PARAMARIBO, (Reuters) – Suriname’s President Desi Bouterse, a former military ruler convicted of drug trafficking in the Netherlands, looked on course for a second term after his party won a slim majority in parliamentary elections, according to the first results today.

Based on an unofficial but widely accepted preliminary tally of votes around the South American nation, Bouterse’s National Democratic Party won 26 or 27 seats in the 51-member assembly.

“The NDP has won the elections,” said Bouterse’s campaign leader, Ramon Abrahams.

The opposition coalition, on track to win 17 or 18 seats, accepted defeat.

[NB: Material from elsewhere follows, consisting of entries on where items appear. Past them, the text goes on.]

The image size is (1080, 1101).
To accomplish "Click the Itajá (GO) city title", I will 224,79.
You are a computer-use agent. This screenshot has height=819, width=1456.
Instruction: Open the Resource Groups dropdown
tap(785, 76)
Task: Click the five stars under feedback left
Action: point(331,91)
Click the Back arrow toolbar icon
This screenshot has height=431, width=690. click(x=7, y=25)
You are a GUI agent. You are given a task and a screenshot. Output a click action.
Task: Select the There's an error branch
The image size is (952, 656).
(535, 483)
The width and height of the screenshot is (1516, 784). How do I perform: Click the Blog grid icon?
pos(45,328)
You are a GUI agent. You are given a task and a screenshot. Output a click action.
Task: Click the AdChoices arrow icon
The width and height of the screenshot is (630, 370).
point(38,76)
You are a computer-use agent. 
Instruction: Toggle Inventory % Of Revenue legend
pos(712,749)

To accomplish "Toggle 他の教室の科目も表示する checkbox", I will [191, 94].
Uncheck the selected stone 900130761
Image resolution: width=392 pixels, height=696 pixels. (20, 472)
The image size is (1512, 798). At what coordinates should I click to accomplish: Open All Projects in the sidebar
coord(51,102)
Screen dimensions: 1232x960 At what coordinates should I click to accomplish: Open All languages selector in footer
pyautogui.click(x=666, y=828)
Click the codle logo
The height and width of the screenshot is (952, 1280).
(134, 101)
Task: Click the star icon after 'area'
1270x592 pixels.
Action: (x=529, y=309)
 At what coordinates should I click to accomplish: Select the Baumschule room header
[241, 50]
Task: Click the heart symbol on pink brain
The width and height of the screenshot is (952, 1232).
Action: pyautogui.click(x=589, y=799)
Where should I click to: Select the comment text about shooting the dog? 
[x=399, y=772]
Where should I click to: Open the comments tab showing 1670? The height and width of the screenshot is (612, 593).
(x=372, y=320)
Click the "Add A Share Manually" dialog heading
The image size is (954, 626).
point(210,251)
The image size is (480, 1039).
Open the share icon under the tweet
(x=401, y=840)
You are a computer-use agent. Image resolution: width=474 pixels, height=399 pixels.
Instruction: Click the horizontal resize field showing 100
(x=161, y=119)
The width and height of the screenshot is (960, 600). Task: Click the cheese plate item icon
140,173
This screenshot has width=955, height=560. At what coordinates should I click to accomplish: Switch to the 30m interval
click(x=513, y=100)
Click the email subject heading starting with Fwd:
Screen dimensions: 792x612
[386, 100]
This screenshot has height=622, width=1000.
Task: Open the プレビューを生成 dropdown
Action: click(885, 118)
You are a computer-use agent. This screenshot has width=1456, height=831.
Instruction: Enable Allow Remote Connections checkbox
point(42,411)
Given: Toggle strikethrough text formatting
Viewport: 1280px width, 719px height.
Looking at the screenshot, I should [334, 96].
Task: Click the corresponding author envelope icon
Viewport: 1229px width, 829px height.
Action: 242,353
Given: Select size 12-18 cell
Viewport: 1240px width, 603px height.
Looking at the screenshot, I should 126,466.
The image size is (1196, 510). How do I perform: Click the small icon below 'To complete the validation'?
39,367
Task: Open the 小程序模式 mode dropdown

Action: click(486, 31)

“We did not make it. That is a disappointment. The voters have spoken and we have to respect that,” said Chandrikapersad Santokhi, a former justice minister and police commissioner who leads the V7 opposition coalition and was Bouterse’s main rival.

Although Bouterse, 69, needs a two-thirds majority in parliament to guarantee a second five-year term, he seemed likely to get that via allies or a separate mechanism whereby a special expanded assembly votes for president.

That process, however, could take months.

The local election board was due to give final formal results of Monday’s election within one or two weeks.

Convicted in absentia of drug trafficking by a court in the Netherlands in 1999, Bouterse always has denied wrongdoing.

He had also faced prosecution for the execution of 15 opponents in 1982 during his military rule, but the National Assembly passed an amnesty law in 2012 that gave him immunity. Santokhi, then police commissioner, had led the probe.

Bouterse’s son, Dino, was sentenced in March to 16-1/4 years in prison, after pleading guilty last August to U.S. charges that he tried to offer a base to the Lebanese paramilitary group Hezbollah.

Bouterse, a former sergeant who took part in two coups in 1980 and 1990, said Suriname’s 550,000 people had benefited economically in the last five years. But opponents accuse his government of cronyism and corruption.